Teatime: Edisi Mengulik Prestasi di Panahan dan Kuliahan
Memiliki banyak kegiatan, pastilah hidup selalu penuh dengan pilihan dan pengorbanan. Menjadi atlit panahan sekaligus mahasiswa internasional selain harus pintar membagi waktu juga harus punya kemampuan memilih mana prioritas dan mana yang bisa dikorbankan.

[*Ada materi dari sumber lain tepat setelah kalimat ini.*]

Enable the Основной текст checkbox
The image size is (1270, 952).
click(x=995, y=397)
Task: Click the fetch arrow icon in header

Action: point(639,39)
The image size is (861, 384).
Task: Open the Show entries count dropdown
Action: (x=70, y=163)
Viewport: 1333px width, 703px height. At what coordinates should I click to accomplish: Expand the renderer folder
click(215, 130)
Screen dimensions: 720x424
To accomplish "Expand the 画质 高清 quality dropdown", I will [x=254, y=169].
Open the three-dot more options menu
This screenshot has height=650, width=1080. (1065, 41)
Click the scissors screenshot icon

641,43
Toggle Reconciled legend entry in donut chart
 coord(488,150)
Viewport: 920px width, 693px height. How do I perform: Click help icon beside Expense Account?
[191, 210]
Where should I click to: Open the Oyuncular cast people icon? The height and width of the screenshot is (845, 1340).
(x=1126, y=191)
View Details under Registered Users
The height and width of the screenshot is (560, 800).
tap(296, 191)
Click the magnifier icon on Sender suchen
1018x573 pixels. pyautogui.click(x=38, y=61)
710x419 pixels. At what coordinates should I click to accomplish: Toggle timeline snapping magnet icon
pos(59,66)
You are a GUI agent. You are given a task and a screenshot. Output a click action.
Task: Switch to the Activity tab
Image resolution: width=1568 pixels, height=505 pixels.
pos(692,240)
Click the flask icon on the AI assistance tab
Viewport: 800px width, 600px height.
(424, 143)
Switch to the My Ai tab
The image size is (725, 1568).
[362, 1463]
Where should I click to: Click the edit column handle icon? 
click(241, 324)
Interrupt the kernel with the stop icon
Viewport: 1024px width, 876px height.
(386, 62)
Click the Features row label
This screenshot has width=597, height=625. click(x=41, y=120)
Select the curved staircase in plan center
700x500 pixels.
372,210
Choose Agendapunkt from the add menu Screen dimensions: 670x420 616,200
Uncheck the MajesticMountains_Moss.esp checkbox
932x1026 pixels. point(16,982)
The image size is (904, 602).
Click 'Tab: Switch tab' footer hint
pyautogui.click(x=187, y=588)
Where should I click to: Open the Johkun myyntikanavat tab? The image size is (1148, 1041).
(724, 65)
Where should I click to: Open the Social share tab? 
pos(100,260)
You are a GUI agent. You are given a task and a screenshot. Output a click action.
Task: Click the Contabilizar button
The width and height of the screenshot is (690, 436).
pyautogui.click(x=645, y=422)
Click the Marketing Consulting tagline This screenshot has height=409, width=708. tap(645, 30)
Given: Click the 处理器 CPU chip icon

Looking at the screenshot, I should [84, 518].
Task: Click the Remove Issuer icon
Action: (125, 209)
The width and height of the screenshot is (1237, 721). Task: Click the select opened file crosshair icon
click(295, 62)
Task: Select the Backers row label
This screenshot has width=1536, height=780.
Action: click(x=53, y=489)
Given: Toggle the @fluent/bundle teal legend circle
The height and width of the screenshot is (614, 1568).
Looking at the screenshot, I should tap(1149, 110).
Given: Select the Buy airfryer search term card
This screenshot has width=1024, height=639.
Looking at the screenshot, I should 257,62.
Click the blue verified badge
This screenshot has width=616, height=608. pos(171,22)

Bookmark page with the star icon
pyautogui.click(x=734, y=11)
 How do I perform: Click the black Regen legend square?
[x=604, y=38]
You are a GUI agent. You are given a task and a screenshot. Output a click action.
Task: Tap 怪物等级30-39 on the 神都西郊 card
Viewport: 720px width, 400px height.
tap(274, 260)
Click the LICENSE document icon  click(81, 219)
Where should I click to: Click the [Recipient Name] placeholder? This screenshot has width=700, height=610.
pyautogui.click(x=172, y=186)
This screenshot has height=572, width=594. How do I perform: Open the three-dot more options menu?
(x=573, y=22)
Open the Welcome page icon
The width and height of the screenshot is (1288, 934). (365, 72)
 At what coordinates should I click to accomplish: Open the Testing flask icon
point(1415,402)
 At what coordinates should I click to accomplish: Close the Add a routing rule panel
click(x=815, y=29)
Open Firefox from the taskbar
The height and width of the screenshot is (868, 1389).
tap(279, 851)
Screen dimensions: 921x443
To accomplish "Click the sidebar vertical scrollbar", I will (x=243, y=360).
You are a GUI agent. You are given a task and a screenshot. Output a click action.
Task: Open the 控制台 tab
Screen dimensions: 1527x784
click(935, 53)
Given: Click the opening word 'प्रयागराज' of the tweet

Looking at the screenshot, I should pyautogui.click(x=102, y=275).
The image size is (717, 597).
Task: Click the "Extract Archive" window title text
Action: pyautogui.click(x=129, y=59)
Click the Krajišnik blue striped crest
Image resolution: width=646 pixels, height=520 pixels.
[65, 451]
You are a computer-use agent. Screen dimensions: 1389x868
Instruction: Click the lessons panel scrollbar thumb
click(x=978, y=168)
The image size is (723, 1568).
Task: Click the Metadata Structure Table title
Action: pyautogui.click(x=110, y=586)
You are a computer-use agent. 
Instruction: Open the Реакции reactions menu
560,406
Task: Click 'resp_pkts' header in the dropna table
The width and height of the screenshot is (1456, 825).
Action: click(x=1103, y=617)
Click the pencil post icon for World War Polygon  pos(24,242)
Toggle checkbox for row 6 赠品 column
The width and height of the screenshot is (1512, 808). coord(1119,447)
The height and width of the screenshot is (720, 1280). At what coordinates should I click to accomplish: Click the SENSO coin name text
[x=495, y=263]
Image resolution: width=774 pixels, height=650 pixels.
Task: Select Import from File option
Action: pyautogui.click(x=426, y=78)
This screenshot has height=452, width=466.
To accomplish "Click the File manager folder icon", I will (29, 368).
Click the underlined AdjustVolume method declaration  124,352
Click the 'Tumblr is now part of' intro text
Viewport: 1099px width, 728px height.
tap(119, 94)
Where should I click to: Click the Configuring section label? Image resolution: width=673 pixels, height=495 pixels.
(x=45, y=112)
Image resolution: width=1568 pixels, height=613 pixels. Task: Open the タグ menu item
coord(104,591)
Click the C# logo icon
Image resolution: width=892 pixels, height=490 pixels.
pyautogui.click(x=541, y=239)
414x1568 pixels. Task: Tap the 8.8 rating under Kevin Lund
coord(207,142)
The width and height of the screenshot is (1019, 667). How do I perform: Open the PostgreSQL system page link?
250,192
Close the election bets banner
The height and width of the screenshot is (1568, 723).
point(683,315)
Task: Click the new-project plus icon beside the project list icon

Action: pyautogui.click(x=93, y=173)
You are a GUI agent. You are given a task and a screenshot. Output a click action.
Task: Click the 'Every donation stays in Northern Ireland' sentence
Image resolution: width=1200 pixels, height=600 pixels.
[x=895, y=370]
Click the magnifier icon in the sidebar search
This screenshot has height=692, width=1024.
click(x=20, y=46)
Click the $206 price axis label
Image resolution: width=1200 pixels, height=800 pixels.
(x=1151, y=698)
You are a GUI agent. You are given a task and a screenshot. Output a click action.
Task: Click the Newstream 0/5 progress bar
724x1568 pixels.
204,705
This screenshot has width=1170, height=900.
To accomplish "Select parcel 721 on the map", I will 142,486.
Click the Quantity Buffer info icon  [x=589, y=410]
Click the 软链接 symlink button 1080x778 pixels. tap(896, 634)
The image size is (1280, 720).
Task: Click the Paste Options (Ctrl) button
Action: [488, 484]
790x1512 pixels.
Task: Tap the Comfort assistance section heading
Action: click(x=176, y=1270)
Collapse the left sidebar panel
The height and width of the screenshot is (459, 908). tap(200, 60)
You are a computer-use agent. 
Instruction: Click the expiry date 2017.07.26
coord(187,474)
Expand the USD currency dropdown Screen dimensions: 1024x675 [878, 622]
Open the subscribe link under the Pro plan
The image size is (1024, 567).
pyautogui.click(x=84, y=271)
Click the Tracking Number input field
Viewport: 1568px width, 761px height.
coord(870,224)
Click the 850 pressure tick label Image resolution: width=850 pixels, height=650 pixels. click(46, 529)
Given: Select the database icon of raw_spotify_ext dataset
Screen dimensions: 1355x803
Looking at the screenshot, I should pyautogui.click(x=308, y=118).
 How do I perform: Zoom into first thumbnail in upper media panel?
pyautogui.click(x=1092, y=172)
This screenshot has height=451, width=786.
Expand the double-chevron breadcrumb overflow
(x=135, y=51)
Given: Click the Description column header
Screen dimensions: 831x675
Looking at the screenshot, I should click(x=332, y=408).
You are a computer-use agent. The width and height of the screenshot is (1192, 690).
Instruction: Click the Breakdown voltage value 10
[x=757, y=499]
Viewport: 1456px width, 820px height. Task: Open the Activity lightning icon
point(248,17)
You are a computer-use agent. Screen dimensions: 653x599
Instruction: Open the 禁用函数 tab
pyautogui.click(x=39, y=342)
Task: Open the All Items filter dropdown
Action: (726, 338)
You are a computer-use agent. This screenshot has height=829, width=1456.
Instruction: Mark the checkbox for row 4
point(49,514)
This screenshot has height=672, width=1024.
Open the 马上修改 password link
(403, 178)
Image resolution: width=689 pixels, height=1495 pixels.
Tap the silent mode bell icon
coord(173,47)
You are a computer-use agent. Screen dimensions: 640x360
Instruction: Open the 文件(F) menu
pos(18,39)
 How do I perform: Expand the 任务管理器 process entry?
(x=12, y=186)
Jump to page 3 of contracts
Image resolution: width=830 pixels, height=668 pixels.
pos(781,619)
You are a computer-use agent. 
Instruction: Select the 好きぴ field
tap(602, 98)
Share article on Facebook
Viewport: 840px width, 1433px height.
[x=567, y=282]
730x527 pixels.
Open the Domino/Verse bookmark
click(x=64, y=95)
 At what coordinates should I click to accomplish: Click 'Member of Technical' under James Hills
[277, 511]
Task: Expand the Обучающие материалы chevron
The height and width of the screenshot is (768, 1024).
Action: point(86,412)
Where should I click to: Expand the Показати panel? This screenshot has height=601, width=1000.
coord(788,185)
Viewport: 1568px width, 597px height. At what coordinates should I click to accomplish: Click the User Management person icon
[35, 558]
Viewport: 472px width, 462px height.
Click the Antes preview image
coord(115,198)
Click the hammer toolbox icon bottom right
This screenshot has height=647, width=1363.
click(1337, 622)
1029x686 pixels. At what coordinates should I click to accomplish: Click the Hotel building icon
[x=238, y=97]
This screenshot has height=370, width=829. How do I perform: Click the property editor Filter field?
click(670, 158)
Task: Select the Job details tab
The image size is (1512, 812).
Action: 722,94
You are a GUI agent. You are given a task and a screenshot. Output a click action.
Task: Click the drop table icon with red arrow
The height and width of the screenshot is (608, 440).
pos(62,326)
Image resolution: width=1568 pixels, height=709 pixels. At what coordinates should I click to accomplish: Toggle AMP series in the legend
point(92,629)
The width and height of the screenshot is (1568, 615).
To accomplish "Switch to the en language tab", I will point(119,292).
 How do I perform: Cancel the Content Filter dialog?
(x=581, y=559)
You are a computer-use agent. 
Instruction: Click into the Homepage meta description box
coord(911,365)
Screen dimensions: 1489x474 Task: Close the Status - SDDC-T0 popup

Meskipun pilihan tak selalu benar dan banyak membuat kesalahan, tapi dari proses itu akan memahamkan mana yang lebih baik dan bagaimana kita menghadapi esok.
Pelajaran itu dipetik Jemima dan ia bagikan saat ngobrol santai Teatime International Program of Communication Department, Universitas Islam Indonesia (UII) pada Sabtu, 6 Agustus 2021. Jemima Josephine Hormigas adalah mahasiswa International di Ilmu Komunikasi UII angkatan 2019. Ia adalah atlit Panahan dan sudah meraih pretasi internasional di beberapa negara seperti Korea Selatan, Thailand, Singapura, maupun kejuaraan internasional yang diadakan di Indonesia.
Kedekatannya dengan dunia olahraga sudah ia jalani sejak kecil. Akhirnya terjun dunia panahan sebetulnya karena motivasi akademis. “Ada orang tanya ke aku, kenapa nggak ikut lomba panahan. Nanti kamu bisa juara atau dapat sertifikat. Jadi kamu nanti bisa masuk ke sekolah favorit pakai sertifikat itu. Setelah itu aku ikut, tapi malah sekarang nggak bisa berhenti panahan,” kata Jemima menceritakan kisahnya.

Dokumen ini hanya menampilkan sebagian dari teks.